4.4 Survival. The representations and warranties of Seller, Seller Parties,
Purchaser and Parent, respectively, contained in this Agreement shall survive
the Closing for a twelve (12) month period.

                                   ARTICLE V
                         CLOSING AND CLOSING DELIVERIES

5.1 Form of Documents. At the Closing, the parties are delivering the documents,
and performing the acts, which are set forth in this Article V. All documents to
be delivered shall be in form and substance reasonably satisfactory to the party
to whom such documents are to be delivered.

5.2 Purchaser's Deliveries. Subject to the fulfillment or written waiver of the
conditions set forth herein, on the date hereof, Purchaser shall execute and/or
deliver to Seller all of the following:

                  (a) counterpart of this Agreement duly executed by Purchaser;

                  (b) counterpart of an Assignment and Assumption Agreement
         substantially in the form of the Assignment and Assumption Agreement
         attached hereto as Exhibit B;

                  (c) as soon as practicable after the Closing Date, Purchaser
         shall cause its transfer agent to deliver a certificate representing
         the Transferred Shares to the Escrow Agent pursuant to Section 2.1(b);

                  (d) counterpart of an Escrow Agreement by and between
         Purchaser, Seller and Escrow Agent duly executed by Purchaser in the
         form attached hereto as Exhibit A; and

                  (e) counterpart of an Employment Agreement duly executed by
         each of Jeff O'Neal and Richard Sorenson in the form attached hereto as
         Exhibit D.

5.3      Seller's  Deliveries.  Subject  to the  fulfillment  or  written waiver
         of the  conditions  set forth in Section 5.2, Seller shall execute
         and/or deliver to Purchaser all of the following:

                  (a) counterpart of this Agreement duly executed by Seller and
         Seller Parties;

                                       11


                  (b) counterpart of an Escrow Agreement by and between
         Purchaser, Seller and Escrow Agent duly executed by Seller in the form
         attached hereto as Exhibit A;

                  (c) counterpart of an Assignment and Assumption Agreement
         substantially in the form of the Assignment and Assumption Agreement
         attached hereto as Exhibit B;

                  (d) a Proprietary Rights Assignment duly executed by Seller in
         the form attached hereto as Exhibit C;

                  (e) any and all consents and/or approvals required in order
         for Seller to transfer the Transferred Assets to Purchaser and to
         complete the transactions contemplated by this Agreement;

                  (f) an Employment Agreement duly executed by each of Jeff
         O'Neal and Richard Sorenson in the form attached hereto as Exhibit D;
         and

                  (g) any other instruments that Purchaser may reasonably deem
         necessary or desirable to effect or evidence the transactions
         contemplated hereby, including, but not limited to, the following:

        (i)       Certificate of Good Standing in Seller's jurisdiction of
                  organization;

        (ii)      Certificates as to the incumbency of Seller's officers;

        (iii)     Certificate setting forth the aggregate balance of the
                  Seller's bank accounts, demand accounts, deposit accounts and
                  cash on had as of the Closing Date; and

        (iv)      Shareholder and board resolutions approving this Agreement and
                  the transactions contemplated herein.

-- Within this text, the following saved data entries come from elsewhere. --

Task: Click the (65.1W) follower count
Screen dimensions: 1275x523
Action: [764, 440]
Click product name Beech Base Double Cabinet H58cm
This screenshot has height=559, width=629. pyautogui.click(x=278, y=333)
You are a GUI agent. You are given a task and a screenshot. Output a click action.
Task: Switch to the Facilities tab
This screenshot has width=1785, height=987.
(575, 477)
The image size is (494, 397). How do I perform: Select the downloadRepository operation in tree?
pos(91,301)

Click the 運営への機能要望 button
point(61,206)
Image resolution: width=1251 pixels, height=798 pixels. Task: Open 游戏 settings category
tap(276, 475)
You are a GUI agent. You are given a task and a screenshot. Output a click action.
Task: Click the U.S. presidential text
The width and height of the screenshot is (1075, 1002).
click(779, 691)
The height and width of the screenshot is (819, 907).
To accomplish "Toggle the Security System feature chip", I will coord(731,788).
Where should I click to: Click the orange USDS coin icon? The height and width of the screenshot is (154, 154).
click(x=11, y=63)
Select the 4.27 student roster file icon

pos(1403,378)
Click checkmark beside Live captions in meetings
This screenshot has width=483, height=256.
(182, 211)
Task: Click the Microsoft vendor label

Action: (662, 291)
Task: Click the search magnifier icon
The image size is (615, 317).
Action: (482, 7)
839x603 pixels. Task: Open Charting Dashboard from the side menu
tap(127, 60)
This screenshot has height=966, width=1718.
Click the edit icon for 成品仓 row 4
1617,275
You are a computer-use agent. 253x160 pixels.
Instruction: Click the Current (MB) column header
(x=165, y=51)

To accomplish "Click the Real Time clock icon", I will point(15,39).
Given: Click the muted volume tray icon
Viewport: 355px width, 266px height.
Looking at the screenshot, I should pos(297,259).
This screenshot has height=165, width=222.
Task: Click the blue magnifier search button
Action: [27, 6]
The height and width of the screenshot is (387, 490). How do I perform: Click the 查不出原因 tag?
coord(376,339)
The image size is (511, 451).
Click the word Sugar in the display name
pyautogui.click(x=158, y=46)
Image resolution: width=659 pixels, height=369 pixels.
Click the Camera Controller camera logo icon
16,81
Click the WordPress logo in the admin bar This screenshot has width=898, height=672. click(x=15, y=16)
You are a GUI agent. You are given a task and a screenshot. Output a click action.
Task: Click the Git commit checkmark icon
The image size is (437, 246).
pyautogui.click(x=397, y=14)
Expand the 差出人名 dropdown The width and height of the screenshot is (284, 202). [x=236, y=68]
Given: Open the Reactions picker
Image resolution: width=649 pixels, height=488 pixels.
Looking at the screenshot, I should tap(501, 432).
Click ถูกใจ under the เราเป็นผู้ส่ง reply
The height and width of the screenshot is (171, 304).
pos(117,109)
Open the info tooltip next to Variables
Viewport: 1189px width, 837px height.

                                   ARTICLE VI
                             POST-CLOSING COVENANTS

6.1 Licenses and Permits. Seller shall cooperate with Purchaser in all
commercially reasonable respects in connection with Purchaser's application or
the transfer, renewal, or issuance of any Permit.

6.2 Assistance with Preparation of Financial Statements. In the event Purchaser
is required to prepare financial statements including information relating to
the Transferred Assets in accordance with applicable laws, Seller shall use
commercially reasonable efforts to assist Purchaser and make available such
information deemed necessary by Purchaser to prepare such statements, at
Purchaser's expense.

6.3 Remittance of Receipts. Any receipts collected by or paid to Seller after
the Closing Date with regard to sale of Products after the Closing Date will be
duly endorsed or assigned by Seller to Purchaser and promptly remitted to
Purchaser in the same form as received by Seller.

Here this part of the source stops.